話して考える、話して作る、話して生み出す – A++

「話す」ということ、日常的にすることですよね。仕事、20年ほどやって来て、仕事の最大の武器は話すこと、って改めて思うんです。何を話すか、誰と話すか、どこで話すか、いつ話すか、なぜ話すか、どうやって話すか、話すことの5W1Hってあって、話すことで考えたり、話すことで作ったりできる。

AとBが意見をやり取りする交換する、というのではなく、AがA+になり、A+がA++となる。このブログのタイトルを最近、Life is Prototypingとましたが、話すことこそ、一番簡単なPrototypingなんじゃないかなあと思います。肯定しながら、否定しながら、お互いの間にあるものを形作っていく。

例えば、結婚式の話(独身が何を言う、という話ですがw)。たまあに仲間に結婚式の準備がああでこうでようは大変だったという話を聞きます。どういう結婚式にするのか、まだ見ぬものを想像して、たくさんの意思決定をしながら、これはこうした方が良いんじゃないか、これはあなたの役割だ、ここはこういう工夫がいるんじゃないか、専門家に都度ファシリテーションを委ねながら、対話の中で形作られていく。多分、Prototypingをたくさんしながら完成していくんだろうと思うんですよね。

AとBがずっと対立構造だとこういうことはできなくて(ないし、うまくいかなくて)、AがA+になり、A+がA++になる、ということをやっていかないといけない。同じように、日々の人との対話でも、仕事のやり取りでも、できるかどうか、ということが大事なんじゃないかなあと思います。

良いものにしよう、良いものを作ろうという、想い。

考えて、作って、そして、生み出す。
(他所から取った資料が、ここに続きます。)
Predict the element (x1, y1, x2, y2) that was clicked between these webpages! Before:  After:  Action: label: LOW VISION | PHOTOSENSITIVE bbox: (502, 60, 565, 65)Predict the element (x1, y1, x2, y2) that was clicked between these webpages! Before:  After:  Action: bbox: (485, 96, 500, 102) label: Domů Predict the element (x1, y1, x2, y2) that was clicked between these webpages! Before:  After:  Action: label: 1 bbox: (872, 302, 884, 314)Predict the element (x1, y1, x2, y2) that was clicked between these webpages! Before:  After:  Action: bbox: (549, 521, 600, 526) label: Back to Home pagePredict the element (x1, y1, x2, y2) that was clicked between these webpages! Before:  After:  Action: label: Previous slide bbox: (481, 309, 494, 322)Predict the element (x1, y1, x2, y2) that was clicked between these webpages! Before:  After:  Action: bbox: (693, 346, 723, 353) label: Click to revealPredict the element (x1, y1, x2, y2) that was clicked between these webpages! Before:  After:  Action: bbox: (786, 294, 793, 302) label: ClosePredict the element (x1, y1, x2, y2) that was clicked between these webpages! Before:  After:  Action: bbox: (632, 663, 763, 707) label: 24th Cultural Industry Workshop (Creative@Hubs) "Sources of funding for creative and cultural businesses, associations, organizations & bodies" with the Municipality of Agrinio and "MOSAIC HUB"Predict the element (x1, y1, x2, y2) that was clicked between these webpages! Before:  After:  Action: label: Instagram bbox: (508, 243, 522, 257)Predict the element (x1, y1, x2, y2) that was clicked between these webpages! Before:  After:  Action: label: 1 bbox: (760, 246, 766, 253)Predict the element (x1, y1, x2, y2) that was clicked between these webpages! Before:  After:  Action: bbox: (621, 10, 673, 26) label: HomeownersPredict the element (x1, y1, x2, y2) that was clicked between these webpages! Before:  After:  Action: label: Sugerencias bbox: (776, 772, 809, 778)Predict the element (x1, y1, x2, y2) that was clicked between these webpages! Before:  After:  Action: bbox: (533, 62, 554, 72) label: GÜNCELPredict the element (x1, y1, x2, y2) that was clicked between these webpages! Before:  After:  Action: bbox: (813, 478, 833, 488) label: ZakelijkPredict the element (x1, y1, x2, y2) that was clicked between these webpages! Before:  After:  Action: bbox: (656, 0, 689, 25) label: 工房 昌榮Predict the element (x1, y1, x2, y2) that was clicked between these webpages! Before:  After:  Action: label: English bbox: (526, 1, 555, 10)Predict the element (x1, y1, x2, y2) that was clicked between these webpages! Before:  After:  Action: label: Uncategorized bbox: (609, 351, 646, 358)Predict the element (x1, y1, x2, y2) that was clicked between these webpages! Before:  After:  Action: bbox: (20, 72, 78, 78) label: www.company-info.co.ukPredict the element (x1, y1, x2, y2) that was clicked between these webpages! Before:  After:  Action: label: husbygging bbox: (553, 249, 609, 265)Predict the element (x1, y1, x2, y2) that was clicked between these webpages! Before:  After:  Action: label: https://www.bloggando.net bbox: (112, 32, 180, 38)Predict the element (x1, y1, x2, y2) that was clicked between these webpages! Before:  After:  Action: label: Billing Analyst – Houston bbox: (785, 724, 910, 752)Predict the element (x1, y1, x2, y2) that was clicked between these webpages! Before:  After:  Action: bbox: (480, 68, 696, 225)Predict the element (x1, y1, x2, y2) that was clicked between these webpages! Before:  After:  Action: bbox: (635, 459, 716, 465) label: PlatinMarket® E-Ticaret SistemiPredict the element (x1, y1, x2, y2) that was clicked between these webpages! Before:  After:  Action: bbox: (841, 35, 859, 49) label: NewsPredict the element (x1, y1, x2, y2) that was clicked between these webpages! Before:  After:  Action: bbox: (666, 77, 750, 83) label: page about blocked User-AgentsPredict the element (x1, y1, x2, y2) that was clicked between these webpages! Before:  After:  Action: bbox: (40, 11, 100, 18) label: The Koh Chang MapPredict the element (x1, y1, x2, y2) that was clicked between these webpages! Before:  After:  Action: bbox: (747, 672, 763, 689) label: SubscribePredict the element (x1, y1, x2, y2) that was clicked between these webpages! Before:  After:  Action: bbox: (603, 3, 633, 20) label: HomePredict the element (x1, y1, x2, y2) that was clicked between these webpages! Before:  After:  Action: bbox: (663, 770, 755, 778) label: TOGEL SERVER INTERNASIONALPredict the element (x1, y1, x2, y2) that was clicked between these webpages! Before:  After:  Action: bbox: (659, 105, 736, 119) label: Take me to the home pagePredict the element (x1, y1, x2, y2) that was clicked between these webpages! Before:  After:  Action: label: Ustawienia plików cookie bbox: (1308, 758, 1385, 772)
よく打ち合わせをやった結果のアウトプットが何になるのかということを、打ち合わせの最初にゴールとして設定することがあります。こうすると議論もそこに収斂されてうまくいく、というわけですが、この生産的な(或いは創造的な)ゴールを見定めて話す、っていうのが大事なんじゃないかなあと思うんですよね。

まあだから、美味しいものの話をただするという場合と、この人を次美味しいもの食べに連れていきたいな、というのとでは、そこで行われる会話の生産性は変わってくる、というような。やましさ大事なんだと思うんですw。

そうやって、色々なコミュニケーションが、考えて、作って、何かを生み出すことに向かうと良くて、往々にして誰かがモノを会議に持ち込むと、それの批評やともすれば批判に終止しがちだけど、予めアウトプットを見定めていれば、皆、AをA+にする、A+をA++にする、そういうことに頭を使うようになる。「生産性の高い話」ができるかどうかというのは、大きなクリエイティビティです。

それは例えば人が生きる相談に乗る時もそう。あれがダメ、これがダメではなく、きちんとその人の力をA+にし、A++にするような話ができるかどうか。人の可能性を伸長する、そういうことのためにコミュニケーションはある、ということを思います。

こうなったらもっと良くなるんじゃないか、こういうことができるんじゃないか、まだまだより良くすることがあるんじゃないか、人への期待こそ、人が相手に見ている可能性で、それを伸長するような話ができるかどうか。話すことは人の可能性を伸長するんだろうと思うんですよね。

まあだから、それで次が美味しいお店じゃないと、せっかく期待膨らませたのに裏切る結果になるわけなんだけれど、そこはだから美味しいお店じゃないとまずいというw。そういうことかなあって思うんですよね。

サービスを設計する時もそう。次により良いサービスが生まれてくるように。

プロジェクトを設計する時もそう。次により良いプロジェクトが生まれてくるように。

そのために1つ1つの対話で、話して考えて、話して作る、話して生み出す。

それが世の可能性を伸長する方法だと思います。